> **Records shown**

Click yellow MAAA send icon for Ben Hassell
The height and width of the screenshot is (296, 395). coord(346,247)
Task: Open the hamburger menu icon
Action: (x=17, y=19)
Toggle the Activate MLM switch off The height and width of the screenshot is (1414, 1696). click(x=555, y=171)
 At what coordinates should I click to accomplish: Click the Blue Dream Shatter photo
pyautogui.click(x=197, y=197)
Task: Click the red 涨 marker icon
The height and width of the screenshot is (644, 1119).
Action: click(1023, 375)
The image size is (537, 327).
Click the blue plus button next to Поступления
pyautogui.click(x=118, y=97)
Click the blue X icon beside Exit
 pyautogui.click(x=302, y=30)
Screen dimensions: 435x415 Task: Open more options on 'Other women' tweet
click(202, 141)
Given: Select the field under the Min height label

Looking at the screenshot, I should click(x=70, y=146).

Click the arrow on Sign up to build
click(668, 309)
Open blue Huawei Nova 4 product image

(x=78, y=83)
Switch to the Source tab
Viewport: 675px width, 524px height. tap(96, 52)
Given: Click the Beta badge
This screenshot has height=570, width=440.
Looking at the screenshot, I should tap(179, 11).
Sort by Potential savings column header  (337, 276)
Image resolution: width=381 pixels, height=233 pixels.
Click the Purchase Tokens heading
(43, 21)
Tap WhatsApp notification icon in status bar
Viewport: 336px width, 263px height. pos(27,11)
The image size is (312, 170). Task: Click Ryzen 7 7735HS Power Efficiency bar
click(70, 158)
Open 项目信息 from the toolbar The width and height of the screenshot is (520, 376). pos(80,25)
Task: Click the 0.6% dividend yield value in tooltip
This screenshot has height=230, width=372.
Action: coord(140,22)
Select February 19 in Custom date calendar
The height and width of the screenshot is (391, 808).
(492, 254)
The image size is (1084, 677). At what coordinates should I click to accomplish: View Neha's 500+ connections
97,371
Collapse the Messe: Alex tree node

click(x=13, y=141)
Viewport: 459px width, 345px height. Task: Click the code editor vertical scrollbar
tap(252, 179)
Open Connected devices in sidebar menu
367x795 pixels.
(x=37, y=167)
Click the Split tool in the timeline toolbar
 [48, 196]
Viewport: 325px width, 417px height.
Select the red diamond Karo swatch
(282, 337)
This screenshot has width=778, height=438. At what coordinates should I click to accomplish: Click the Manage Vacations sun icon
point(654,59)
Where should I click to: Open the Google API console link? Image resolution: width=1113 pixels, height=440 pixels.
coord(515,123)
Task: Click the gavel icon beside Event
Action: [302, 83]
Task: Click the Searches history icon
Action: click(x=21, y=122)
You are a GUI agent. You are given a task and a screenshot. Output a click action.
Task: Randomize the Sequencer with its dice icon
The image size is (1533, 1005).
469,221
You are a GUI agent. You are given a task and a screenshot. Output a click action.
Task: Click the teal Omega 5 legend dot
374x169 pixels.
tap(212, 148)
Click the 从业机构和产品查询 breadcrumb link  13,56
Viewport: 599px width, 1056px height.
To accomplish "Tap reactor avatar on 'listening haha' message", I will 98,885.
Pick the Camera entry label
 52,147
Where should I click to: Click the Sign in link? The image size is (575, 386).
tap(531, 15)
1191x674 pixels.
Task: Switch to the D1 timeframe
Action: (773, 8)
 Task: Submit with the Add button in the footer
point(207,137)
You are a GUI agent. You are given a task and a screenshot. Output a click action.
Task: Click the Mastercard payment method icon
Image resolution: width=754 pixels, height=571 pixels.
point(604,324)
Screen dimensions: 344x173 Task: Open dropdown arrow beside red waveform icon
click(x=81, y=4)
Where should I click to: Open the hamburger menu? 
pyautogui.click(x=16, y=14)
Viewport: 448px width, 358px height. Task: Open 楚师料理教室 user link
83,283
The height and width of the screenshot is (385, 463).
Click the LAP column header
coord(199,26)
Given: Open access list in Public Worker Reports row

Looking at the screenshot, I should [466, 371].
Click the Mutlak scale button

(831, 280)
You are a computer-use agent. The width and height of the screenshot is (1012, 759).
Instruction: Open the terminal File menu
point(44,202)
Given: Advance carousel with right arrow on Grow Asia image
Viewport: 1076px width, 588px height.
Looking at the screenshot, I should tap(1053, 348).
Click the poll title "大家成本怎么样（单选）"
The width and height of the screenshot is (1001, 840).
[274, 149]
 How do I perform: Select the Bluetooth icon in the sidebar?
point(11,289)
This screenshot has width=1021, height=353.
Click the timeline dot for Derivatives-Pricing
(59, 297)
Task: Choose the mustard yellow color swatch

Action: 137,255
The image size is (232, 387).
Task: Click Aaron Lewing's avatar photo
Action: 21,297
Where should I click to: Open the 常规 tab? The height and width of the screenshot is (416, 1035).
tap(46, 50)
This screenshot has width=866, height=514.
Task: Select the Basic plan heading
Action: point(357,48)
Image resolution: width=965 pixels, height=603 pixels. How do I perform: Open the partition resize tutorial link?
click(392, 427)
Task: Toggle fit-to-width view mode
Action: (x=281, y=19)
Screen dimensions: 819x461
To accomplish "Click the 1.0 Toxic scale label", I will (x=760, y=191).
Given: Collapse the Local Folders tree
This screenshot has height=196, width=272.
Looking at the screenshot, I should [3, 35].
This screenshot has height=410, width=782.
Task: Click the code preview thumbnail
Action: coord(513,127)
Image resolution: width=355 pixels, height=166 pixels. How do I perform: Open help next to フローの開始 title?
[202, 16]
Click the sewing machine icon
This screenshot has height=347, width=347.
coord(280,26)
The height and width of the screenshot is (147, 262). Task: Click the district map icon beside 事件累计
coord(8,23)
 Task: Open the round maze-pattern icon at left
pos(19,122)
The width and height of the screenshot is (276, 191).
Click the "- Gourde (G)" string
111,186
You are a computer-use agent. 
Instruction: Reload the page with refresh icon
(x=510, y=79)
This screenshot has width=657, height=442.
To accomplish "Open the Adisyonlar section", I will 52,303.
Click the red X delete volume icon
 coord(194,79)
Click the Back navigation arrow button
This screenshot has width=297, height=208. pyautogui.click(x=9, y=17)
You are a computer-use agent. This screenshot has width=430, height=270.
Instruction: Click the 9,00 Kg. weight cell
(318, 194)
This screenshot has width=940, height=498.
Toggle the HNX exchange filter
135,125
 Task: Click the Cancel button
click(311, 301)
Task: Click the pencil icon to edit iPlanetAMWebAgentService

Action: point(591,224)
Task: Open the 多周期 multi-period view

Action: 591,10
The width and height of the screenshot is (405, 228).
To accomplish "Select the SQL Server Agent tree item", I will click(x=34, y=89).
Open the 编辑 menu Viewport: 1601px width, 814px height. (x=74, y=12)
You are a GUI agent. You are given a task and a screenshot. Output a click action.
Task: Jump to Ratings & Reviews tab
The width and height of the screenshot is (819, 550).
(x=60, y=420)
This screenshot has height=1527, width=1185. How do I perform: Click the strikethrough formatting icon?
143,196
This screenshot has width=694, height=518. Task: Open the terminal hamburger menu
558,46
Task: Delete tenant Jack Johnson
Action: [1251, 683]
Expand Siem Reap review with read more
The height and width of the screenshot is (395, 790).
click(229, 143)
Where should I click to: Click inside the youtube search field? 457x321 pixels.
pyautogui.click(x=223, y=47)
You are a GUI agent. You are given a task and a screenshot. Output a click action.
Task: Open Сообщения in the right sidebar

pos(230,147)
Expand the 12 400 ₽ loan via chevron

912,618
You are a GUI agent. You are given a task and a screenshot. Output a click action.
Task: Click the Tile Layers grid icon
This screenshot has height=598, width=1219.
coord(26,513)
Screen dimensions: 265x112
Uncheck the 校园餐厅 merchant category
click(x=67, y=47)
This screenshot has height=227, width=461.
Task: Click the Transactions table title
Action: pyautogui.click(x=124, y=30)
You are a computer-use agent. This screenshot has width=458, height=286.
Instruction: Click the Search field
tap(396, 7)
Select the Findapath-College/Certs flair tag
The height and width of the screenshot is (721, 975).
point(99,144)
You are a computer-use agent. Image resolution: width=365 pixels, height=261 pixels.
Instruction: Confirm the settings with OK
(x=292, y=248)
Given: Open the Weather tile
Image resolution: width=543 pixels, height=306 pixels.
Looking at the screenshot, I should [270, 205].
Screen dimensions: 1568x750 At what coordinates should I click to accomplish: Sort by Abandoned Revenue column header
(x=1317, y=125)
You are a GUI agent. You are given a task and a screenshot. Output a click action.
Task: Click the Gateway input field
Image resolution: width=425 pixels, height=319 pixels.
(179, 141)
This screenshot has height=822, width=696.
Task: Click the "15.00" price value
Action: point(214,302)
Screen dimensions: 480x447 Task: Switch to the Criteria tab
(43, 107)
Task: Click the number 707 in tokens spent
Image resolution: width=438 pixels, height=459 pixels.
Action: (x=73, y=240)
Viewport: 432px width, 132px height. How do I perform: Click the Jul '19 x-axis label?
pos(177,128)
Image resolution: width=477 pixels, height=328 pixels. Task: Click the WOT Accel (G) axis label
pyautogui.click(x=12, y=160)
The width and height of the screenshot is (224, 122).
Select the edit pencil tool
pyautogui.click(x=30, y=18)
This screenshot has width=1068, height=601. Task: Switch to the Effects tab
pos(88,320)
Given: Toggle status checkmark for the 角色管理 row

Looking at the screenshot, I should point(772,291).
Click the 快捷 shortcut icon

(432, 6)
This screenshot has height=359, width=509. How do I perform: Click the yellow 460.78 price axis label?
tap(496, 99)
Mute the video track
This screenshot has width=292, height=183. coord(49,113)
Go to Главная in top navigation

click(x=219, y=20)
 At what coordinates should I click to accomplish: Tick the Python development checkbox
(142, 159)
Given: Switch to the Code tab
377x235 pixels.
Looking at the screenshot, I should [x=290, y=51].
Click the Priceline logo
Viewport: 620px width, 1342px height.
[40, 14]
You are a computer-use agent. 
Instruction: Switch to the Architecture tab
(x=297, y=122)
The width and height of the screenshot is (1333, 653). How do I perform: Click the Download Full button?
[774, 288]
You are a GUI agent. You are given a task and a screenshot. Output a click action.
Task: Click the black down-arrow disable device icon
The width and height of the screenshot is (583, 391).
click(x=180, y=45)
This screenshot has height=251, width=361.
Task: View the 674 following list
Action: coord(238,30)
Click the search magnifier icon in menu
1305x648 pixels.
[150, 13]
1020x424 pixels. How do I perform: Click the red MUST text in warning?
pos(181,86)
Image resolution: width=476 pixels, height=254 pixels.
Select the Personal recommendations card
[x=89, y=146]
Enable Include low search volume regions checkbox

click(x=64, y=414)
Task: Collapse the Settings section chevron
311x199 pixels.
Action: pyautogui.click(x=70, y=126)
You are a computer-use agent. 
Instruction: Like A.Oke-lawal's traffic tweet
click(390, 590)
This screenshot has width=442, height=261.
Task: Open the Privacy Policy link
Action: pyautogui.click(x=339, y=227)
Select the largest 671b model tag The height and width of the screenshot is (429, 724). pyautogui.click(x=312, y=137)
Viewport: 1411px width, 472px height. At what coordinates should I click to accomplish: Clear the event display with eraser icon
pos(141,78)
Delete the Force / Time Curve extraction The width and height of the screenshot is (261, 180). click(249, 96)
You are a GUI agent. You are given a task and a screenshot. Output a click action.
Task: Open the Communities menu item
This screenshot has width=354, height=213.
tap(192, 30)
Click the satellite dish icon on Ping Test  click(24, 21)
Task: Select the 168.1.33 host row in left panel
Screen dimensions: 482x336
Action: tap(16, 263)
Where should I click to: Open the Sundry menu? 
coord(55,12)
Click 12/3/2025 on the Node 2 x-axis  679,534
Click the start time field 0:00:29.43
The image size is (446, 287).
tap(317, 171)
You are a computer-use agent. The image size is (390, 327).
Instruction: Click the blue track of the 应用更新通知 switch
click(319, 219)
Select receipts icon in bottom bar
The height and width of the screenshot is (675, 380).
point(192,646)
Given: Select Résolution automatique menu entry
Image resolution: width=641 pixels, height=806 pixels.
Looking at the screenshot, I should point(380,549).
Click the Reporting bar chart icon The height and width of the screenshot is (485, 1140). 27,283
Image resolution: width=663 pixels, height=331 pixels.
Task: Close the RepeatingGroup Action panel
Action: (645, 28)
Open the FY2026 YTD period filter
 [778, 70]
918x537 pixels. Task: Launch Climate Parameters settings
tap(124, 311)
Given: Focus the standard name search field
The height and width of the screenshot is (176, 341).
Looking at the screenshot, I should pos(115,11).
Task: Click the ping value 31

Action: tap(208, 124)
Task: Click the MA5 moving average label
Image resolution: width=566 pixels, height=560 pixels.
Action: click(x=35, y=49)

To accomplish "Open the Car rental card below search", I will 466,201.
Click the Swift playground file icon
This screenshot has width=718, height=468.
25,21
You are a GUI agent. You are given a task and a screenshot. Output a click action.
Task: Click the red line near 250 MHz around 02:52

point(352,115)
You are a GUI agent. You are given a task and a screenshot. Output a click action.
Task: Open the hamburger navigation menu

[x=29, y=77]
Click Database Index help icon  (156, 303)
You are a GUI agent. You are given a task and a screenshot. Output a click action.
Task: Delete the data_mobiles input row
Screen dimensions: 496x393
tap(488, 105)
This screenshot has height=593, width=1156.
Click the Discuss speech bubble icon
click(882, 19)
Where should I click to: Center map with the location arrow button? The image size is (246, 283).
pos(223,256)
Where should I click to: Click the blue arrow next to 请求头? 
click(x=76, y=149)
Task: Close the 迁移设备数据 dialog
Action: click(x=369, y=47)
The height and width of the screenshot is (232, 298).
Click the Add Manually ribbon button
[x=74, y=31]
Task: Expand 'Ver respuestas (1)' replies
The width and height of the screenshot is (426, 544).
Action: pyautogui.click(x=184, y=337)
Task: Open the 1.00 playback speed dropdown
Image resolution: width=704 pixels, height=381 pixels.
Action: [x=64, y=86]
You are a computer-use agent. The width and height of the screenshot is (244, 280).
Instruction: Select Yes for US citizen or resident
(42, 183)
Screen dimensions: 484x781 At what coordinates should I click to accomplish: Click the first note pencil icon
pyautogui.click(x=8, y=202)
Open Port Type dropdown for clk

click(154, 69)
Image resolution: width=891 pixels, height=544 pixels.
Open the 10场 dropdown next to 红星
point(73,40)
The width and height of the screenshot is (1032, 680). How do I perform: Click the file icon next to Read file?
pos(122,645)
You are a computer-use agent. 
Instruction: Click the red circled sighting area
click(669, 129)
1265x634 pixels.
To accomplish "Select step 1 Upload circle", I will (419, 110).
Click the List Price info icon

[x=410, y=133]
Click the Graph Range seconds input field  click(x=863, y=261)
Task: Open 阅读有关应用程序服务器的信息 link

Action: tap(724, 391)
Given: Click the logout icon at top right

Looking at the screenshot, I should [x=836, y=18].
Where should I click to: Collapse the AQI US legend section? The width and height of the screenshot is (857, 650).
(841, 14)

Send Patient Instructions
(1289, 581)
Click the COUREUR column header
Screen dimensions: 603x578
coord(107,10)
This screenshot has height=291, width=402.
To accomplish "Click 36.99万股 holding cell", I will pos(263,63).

> **Try it**
Return, from the data, each line where the string "input" occurs.

> **Output**
Task: Click the Gateway input field
Task: Delete the data_mobiles input row
Click the Graph Range seconds input field  click(x=863, y=261)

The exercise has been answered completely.